A型ウイルスは遺伝子の変異が起こりやすく、144通りもの亜型(A型の中でもさらに細かい違い)があり、近年では世界的に「H3N2」「H1N1pdm09」という二つの亜型が流行しています。

数十年に一度という間隔で突然新しい亜型が現れ、これまでの亜型と入れ替わり(不連続抗原変異)大流行を起こすことがありますが、さらに同じ亜型の中でも頻繁に変異を繰り返して性質が少しずつ変化していくため(連続抗原変異)、毎年多くの感染者が出るのです。

また、インフルエンザウイルスは他のウイルス性感染症と比較すると、ウイルスの増殖スピードが速い(1つのウイルスが24時間の間に100万個に増える)ということも患者数を増やす大きな要因です。

A型インフルエンザの症状は3つの型の中でも最も激しくなる事が多く、一般的な風邪とは違い、筋肉痛や関節痛などの全身症状が強く現れる点が特徴です。

インフルエンザ脳症、熱性けいれんなどの合併症のリスクも

インフルエンザの一番の怖さは、ウイルスが急激に増殖することにより合併症を引き起こす危険性があること。
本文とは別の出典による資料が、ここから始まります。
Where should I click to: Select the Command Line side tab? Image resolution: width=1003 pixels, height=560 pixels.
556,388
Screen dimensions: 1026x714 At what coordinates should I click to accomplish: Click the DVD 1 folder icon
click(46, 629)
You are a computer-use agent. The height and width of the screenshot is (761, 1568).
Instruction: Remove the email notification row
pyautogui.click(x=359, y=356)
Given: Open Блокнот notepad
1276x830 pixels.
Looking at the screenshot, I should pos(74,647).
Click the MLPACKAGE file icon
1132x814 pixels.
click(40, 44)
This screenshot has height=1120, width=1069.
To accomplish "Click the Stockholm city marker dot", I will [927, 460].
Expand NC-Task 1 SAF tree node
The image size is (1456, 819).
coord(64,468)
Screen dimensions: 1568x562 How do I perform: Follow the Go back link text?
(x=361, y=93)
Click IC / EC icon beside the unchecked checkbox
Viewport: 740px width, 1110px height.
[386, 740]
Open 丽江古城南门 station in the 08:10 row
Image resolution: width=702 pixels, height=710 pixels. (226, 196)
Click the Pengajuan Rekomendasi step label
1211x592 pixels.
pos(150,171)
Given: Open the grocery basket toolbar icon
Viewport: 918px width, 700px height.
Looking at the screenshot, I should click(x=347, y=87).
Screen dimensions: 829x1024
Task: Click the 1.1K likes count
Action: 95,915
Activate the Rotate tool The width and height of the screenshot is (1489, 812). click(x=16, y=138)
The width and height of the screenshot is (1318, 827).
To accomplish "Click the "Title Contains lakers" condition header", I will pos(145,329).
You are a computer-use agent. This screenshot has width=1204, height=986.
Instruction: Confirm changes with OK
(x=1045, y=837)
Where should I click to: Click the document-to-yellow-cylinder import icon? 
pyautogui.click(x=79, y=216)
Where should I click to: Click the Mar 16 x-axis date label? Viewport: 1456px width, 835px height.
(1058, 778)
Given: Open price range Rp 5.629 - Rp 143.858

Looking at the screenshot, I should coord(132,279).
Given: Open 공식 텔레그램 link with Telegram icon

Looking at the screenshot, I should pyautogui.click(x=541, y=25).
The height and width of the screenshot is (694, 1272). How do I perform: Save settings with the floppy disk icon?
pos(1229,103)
特に幼児の場合は「中耳炎」「肺炎」「気管支炎」などの他、「インフルエンザ脳症」を起こす危険性が高まります。

インフルエンザ脳症は、主に5歳以下に多く発症し、急激に症状が悪化し、意識障害けいれん、異常行動・言動などが起こります。

年間50~200人が発症し、その10%~30%は死亡するというとても怖いものですが、残念ながらまだその詳しい解明はされていません。

高熱が出て、いつもと違う気になる症状が見られる時は、すぐに医療機関を受診するようにしましょう。

また、小さなお子さんは、高熱が出ることで「熱性けいれん」を起こすこともあります。

熱性けいれんを発症すると、体が硬直する、ブルブルと身体を震える、白目をむいて一時的に意識がなくなる、呼吸が乱れる、などの症状が突然現れます。

突然のことで慌ててしまいますが、けいれんは5分程度でおさまる事がほとんど。

安静を保ち、けいれんの様子(けいれんしていた時間、手足や体の震えの様子)や体温を記録しておいて、受診時にお医者さんに伝えるようにしましょう。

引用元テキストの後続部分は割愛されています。